Please check every line of the listing for "agent" and copy each line where it is found.

**DATA LISTING**:
··········

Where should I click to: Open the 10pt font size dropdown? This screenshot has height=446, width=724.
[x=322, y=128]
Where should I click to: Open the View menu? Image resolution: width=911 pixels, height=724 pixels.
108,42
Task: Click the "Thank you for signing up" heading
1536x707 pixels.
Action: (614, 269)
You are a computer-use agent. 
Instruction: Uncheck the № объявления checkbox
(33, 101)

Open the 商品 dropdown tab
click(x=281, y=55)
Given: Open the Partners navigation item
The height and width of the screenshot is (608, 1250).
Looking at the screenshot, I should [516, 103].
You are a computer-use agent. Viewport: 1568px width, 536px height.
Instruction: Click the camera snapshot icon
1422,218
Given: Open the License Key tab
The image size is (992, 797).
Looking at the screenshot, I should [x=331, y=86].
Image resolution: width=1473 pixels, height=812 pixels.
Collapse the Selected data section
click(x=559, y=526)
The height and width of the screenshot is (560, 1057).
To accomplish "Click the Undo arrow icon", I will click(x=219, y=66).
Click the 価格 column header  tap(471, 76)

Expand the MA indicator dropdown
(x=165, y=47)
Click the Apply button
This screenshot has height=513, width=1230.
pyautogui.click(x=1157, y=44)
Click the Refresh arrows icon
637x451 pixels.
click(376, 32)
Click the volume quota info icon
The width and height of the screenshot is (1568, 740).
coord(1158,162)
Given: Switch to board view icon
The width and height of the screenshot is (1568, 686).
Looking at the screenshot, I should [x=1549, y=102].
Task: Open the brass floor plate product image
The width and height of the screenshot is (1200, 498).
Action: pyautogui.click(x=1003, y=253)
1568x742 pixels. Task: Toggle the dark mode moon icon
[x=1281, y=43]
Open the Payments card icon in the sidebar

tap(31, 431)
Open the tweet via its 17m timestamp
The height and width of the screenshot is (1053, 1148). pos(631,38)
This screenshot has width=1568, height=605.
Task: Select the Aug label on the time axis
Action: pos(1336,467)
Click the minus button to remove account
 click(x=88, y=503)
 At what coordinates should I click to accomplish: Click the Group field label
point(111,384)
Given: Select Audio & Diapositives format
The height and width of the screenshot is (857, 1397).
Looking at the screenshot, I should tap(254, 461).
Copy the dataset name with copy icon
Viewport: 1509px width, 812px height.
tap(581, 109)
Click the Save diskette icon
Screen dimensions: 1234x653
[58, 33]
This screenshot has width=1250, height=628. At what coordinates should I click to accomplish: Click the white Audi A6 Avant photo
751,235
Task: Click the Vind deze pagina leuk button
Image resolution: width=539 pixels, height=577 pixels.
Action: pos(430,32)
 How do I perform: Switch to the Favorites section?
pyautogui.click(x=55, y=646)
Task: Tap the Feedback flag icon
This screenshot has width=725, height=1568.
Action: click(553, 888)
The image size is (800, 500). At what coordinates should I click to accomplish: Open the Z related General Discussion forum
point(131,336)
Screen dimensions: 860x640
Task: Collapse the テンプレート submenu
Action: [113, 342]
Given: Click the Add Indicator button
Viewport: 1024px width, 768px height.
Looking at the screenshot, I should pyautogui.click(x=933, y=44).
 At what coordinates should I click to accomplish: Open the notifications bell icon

··········

**EXPECTED ANSWER**:
You are a computer-use agent. 
You are a computer-use agent. Viewport: 1568px width, 536px height.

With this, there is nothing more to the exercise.